GARDE CIVIL (essoufflé) - On s’y presse, Chef ! Un monde fou !

RAMIREZ - On ne fait pas évacuer les témoins de notre probité. Avez-vous le carnet ?

GARDE CIVIL - Chef ! Nous sommes deux !

OMERO - Et puis vous serez seul quand l’ambulance...

RAMIREZ (fort) - Chacun à sa place ! Vous, dans le couloir et ne fermez pas la porte entièrement ! Vous, préparez-vous à déposer et vous, à répondre à leur témoignage ! Madame voudra bien se retirer dans sa chambre ? Jeune homme ?

LE JEUNE HOMME (inquiet comme un étranger) - Oui, cheu... ché...

OMERO - Pas facile de jouer en présence du pivot de la réalité sociale !

RAMIREZ (au jeune homme) - Vous connaissez ces jeunes dames ?

LE JEUNE HOMME (se reprenant) - Je les emploie, monsieur.

OMERO (à la foule du couloir.
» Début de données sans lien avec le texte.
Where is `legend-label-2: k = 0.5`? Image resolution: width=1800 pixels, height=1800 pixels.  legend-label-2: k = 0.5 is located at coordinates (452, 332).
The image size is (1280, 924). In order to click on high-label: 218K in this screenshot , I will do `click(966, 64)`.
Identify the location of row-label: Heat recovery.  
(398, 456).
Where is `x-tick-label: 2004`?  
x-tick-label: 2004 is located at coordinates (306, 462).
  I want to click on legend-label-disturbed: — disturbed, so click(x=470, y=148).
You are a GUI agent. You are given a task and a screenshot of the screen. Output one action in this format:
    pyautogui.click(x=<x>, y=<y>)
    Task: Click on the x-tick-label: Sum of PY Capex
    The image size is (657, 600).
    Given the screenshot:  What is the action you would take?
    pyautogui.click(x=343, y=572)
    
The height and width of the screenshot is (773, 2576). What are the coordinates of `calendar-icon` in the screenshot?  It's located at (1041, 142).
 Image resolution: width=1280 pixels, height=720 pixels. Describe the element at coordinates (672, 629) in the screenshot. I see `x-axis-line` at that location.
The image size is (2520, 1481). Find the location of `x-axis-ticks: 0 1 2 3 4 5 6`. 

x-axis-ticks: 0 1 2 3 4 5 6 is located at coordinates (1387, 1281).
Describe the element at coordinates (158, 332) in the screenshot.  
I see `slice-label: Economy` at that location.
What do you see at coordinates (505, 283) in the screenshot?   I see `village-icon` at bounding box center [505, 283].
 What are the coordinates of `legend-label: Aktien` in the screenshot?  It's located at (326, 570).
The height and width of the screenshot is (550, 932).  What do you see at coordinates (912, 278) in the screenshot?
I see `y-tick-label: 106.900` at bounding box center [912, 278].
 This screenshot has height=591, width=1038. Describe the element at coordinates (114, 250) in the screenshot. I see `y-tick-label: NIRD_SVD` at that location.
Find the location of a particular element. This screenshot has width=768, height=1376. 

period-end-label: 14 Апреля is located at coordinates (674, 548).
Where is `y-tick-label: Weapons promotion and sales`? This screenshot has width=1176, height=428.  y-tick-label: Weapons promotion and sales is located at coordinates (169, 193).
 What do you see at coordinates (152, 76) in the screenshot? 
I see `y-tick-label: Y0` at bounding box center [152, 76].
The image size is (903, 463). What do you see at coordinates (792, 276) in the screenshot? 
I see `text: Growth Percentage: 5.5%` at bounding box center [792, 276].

On aperçoit Ochoa et l’Auteur) - Ne frémissez pas quand il fera son entrée ! (à Rámirez) Vous ne savez pas, Chef, comment on rate ses effets à cause d’un frémissement imprévu. (à tous) Il faudra bien qu’il arrive par le couloir ! Ils frémiront en se demandant ce qui va se passer et nous serons avertis trop tôt du coup de théâtre. Cette foule du couloir, Chef, va tout gâcher.

ALIZ (en larmes) - C’est trop horrible ! Ses derniers mots !

GISÈLE - Là, sur mon coeur, abandonne-toi.

LES ÉRINYES - Revenons à nos moutons !

RAMIREZ (commence à se perdre) - Moutons ?

OMERO - Rien à voir avec moi ! Il s’agit de monsieur le Comte.

RAMIREZ (à la terrasse) - Est-il mort ?

VOIX D’EN BAS - Je suis seul, Chef !

RAMIREZ (au garde civil) - Il n’a jamais vu un mort. Vous en avez vu, vous ?

GARDE CIVIL - Deux, Chef. Une grand-mère mangée par son chat et un cycliste aplati par un camion.

RAMIREZ (à la terrasse) - Vous voyez venir l’ambulance ?

VOIX D’EN BAS - Je suis seul, Chef !

OMERO - Voulez-vous que j’aille achever mon oeuvre, Chef ?

RAMIREZ - C’est bien le moment de badiner ! (menaçant) Le garrot !

OMERO (grimace) - Vous êtes authentique, Chef, comme les plus grands.

RAMIREZ - Vous ne vous moquerez pas longtemps de moi, Pasteur !

GARDE CIVIL - Vous ne savez pas par quel bout commencer, Chef, comme d’habitude. Si nous étions plus nombreux...

RAMIREZ - Monsieur le Juge ne se dérangera pas si nous n’apportons pas un début de preuve.

GARDE CIVIL - Le témoignage de ces cocottes ne vaudra pas tripette à ses yeux, croyez-en mon expérience, Chef. Du temps de votre prédécesseur, on laissait le temps agir à la place de ces oiseaux de malheurs qui ont tout vu, tout entendu et même tout prévu.

RAMIREZ (à la terrasse) - Et l’ambulance ?

VOIX D’EN BAS - Je suis seul, Chef !

GARDE CIVIL - Même question, même réponse. Je l’aurais su, moi. Mais ils préfèrent toujours les études à l’expérience du terrain, en haut. Et nous revoilà dans une situation qu’on aurait mieux fait d’éviter. Les excuses ne manquent pas quand on sait ce qu’on veut.

LES ÉRINYES - Nous souhaitions une fin tragique ! On nous donne de la farce ! Qui s’est moqué de nous, en haut ? (tout s’éteint)

GISÈLE crie dans le faisceau de lumière.